32. And I think we may conclude with saying, that God heard him in granting him now, not simply strength, but a real victory over Satan. I do not know whether what Adam Clarke supposes is correct, that in the garden Christ paid more of the price than he did even on the cross; but I am quite convinced that they are very foolish who get to such refinement that they think the atonement was made on the cross, and nowhere else at all. We believe that it was made in the garden as well as on the cross; and it strikes me that in the garden one part of Christ’s work was finished, wholly finished, and that was his conflict with Satan. I conceive that Christ had now rather to bear the absence of his Father’s presence and the revilings of the people and the sons of men, than the temptations of the devil. I do think that these were over when he arose from his knees in prayer, when he lifted himself from the ground where he marked his visage in the clay in drops of blood. The temptation of Satan was then over, and he might have said concerning that part of the work — “It is finished; the dragon’s head is broken; I have overcome him.” Perhaps in those few hours that Christ spent in the garden the whole energy of the agents of iniquity was concentrated and dissipated. Perhaps in that one conflict all that craft could invent, all that malice could devise, all that infernal practice could suggest, was tried on Christ, the devil having his chain loosened for that purpose, having Christ given up to him, as Job was, so that he might touch him in his bones and in his flesh, yes, touch him in his heart and his soul, and vex him in his spirit. It may be that every demon in hell and every fiend of the pit was summoned, each to vent his own spite and to pour their united energy and malice upon the head of Christ. And there he stood, and he could have said as he stood up to meet the next adversary — a devil in the form of man — Judas — “I come today from Bozrah, with garments dyed red from Edom; I have trampled on my enemies, and overcome them once and for all; now I go to bear man’s sin and my Father’s wrath, and to finish the work which he has given me to do.” If this is so, Christ was then heard in that he feared; he feared the temptation of Satan, and he was delivered from it; he feared his own weakness, and he was strengthened; he feared his own trepidation of mind, and he was made calm.
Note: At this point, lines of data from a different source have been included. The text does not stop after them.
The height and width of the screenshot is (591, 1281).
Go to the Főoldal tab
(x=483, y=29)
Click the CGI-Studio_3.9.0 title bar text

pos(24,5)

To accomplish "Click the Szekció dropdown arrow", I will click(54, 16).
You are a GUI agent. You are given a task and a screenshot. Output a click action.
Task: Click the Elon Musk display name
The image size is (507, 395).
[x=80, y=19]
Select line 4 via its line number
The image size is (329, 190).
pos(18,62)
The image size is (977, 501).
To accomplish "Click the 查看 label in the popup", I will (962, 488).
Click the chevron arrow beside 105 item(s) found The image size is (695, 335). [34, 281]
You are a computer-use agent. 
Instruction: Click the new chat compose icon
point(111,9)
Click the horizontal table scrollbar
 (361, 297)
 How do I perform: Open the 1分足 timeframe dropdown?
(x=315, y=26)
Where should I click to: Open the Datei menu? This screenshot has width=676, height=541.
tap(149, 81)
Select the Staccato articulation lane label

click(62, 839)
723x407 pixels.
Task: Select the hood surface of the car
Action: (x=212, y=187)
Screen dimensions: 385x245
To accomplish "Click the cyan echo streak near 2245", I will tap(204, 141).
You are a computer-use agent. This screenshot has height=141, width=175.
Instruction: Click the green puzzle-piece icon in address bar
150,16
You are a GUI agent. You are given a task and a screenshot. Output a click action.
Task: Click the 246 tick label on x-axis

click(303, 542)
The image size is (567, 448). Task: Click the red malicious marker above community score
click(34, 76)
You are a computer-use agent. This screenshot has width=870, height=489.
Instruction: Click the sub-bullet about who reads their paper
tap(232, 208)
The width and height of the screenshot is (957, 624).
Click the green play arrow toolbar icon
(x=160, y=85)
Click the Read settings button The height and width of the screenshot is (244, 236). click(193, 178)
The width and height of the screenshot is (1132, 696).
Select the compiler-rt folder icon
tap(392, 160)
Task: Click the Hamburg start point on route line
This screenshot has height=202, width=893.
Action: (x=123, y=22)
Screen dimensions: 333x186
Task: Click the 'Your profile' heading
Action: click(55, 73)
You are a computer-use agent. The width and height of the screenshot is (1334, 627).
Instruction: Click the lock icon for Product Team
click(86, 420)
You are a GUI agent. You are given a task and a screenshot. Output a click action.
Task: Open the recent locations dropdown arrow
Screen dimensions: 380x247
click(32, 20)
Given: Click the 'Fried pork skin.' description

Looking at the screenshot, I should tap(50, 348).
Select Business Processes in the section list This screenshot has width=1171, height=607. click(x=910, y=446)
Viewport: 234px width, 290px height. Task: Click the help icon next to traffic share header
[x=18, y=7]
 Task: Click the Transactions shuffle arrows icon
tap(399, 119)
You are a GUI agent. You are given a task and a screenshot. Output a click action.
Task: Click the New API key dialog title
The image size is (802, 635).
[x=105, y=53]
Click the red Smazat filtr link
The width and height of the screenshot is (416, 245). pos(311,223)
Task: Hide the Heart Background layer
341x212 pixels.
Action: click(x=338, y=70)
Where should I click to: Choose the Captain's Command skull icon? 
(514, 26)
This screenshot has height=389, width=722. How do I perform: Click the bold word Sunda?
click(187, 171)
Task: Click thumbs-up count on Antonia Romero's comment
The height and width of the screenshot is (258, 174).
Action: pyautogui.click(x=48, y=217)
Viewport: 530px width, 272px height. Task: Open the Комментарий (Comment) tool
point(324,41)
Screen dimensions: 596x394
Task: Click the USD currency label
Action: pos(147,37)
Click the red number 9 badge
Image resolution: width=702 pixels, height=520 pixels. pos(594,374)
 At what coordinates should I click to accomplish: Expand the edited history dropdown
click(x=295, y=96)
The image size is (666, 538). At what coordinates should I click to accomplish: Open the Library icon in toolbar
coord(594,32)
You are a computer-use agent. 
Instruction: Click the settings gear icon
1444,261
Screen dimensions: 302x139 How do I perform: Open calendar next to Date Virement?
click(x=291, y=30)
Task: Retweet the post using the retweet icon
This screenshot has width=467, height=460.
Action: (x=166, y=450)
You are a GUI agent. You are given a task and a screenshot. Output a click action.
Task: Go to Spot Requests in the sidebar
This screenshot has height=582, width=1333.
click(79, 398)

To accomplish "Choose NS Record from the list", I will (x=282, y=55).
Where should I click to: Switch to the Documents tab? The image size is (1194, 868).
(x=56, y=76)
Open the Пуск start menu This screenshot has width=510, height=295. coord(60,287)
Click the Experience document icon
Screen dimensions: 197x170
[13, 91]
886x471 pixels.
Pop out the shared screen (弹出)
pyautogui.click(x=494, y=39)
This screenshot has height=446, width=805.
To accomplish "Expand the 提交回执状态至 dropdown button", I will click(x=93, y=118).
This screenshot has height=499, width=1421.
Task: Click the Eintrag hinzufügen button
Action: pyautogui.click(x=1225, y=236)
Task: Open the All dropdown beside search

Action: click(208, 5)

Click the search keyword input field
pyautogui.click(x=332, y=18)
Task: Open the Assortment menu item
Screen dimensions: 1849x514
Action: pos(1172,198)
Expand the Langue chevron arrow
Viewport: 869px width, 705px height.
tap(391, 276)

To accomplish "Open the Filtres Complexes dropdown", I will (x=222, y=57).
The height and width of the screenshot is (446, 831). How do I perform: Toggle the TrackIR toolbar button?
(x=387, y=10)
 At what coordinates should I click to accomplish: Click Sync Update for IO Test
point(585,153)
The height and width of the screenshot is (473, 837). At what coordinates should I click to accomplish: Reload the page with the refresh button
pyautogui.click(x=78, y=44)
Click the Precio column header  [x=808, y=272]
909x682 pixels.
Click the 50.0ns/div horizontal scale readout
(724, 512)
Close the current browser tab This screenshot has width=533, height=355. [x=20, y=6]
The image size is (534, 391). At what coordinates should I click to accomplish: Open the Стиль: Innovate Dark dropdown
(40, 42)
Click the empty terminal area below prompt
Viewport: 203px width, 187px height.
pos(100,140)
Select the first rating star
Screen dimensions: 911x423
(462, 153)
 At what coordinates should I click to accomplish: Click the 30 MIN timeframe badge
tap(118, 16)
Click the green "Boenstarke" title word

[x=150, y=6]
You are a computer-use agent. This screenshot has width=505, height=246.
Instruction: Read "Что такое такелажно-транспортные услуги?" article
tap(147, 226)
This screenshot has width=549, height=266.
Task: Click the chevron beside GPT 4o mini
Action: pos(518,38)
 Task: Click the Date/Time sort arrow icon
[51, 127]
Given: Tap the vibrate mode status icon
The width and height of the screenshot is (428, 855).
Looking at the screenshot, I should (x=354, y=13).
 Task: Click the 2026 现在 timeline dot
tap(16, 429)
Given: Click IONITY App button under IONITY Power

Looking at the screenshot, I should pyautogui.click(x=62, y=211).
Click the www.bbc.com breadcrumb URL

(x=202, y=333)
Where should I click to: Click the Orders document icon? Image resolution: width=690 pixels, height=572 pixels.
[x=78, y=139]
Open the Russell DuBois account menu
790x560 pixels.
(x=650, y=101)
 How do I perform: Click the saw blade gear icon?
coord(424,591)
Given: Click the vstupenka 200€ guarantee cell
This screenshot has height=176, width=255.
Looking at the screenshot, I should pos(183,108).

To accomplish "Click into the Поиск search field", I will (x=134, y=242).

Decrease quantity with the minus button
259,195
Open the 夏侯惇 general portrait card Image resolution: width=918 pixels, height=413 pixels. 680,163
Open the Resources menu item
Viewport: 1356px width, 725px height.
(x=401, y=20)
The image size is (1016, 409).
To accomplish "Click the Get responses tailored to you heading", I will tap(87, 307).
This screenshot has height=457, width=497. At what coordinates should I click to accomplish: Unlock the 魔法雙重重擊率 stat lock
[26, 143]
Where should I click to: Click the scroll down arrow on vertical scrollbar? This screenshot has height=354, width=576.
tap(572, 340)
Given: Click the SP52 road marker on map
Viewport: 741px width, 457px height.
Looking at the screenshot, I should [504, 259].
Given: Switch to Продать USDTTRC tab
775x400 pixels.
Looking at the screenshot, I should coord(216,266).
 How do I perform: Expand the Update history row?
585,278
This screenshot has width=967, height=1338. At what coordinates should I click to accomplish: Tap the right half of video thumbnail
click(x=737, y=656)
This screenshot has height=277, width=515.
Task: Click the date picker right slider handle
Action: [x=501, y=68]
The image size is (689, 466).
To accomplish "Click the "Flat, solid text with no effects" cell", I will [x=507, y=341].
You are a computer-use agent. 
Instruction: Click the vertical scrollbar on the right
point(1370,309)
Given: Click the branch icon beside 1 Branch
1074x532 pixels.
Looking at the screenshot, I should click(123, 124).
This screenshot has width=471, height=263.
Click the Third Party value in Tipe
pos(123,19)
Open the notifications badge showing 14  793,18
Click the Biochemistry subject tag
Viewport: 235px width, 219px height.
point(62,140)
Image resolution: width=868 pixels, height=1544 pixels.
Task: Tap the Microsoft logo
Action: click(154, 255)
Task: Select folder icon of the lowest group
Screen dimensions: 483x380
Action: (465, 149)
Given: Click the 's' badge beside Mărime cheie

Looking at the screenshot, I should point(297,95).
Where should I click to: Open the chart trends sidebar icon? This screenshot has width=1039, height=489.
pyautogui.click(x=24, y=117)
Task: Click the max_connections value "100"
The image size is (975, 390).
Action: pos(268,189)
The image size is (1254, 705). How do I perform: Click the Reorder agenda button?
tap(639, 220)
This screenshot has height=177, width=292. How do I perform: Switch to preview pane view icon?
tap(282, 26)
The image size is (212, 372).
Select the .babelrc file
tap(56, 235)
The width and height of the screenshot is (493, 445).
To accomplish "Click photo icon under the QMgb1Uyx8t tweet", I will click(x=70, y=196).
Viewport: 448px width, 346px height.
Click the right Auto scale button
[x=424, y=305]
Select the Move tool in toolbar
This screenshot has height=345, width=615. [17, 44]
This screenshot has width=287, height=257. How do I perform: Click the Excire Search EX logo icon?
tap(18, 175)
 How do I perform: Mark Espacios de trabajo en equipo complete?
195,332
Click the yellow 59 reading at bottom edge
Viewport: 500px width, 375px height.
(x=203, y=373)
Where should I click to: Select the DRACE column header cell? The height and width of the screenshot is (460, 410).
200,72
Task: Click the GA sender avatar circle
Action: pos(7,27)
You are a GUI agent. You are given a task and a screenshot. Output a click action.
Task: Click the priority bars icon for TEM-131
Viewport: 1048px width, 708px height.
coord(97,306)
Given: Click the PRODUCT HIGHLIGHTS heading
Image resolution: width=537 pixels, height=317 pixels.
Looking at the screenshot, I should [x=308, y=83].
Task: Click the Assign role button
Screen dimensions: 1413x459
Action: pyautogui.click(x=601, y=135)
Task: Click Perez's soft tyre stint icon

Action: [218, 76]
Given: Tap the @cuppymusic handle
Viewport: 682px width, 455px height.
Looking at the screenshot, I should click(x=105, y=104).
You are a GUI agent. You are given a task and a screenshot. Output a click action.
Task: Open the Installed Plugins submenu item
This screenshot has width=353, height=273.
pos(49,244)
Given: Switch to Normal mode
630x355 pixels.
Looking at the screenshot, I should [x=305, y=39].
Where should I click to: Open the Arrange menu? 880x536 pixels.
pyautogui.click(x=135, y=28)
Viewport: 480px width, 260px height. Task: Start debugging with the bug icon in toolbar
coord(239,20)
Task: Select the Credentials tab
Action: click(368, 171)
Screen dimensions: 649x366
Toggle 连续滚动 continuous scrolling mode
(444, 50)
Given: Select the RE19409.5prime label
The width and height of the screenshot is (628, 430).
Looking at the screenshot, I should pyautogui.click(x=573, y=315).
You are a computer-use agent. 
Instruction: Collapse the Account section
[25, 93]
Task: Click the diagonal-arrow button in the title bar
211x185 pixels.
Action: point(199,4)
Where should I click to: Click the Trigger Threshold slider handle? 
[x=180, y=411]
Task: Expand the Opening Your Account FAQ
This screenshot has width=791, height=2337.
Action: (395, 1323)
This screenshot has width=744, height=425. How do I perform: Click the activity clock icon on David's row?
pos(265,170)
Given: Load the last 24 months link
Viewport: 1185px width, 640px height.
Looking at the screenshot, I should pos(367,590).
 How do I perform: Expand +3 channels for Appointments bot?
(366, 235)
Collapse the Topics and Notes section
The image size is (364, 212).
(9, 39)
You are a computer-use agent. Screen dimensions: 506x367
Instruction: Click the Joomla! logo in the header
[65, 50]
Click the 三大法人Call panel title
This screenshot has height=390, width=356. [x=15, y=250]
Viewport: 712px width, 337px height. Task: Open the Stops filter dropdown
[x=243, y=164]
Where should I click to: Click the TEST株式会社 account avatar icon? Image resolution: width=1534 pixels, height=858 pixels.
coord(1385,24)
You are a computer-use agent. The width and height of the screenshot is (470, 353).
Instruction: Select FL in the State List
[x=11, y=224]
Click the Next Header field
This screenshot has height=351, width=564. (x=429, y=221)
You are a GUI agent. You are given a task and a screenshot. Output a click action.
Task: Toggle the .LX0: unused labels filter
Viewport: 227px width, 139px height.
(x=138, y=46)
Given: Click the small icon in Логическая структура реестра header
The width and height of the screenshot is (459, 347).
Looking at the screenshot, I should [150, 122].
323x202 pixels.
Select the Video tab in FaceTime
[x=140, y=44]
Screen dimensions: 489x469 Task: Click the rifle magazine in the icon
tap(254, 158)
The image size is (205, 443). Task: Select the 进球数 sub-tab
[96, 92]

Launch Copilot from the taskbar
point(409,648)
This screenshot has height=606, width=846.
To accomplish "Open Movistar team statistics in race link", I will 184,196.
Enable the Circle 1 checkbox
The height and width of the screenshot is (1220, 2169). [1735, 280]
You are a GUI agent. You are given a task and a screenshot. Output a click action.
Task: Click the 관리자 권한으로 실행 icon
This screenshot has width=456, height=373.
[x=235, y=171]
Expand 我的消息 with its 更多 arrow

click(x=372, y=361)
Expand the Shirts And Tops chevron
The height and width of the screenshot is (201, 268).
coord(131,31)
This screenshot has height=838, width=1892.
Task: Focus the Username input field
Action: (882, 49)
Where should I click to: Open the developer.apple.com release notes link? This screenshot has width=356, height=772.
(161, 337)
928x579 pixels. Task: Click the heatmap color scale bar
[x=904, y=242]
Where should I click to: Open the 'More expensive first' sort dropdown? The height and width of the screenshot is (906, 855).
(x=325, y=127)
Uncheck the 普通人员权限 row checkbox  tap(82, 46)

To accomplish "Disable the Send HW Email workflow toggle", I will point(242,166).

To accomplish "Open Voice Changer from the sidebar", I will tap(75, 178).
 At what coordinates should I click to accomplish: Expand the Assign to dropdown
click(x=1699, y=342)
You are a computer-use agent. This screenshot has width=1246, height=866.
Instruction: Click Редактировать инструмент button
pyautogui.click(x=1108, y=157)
33. What shall we say, then, in conclusion, but this lesson. Does it not say, “Whatever you shall ask in prayer, believing, you shall have.” Then if your temptations reach the most tremendous height and force, still lay hold of God in prayer and you shall prevail. Convicted sinner! that is a comfort for you. Troubled saint! that is a joy for you. To one and all of us is this lesson of this morning — “Pray that you do not enter into temptation.” If in temptation let us ask that Christ may pray for us so that our faith does not fail, and when we have passed through the trouble let us try to strengthen our brethren, even as Christ has strengthened us today.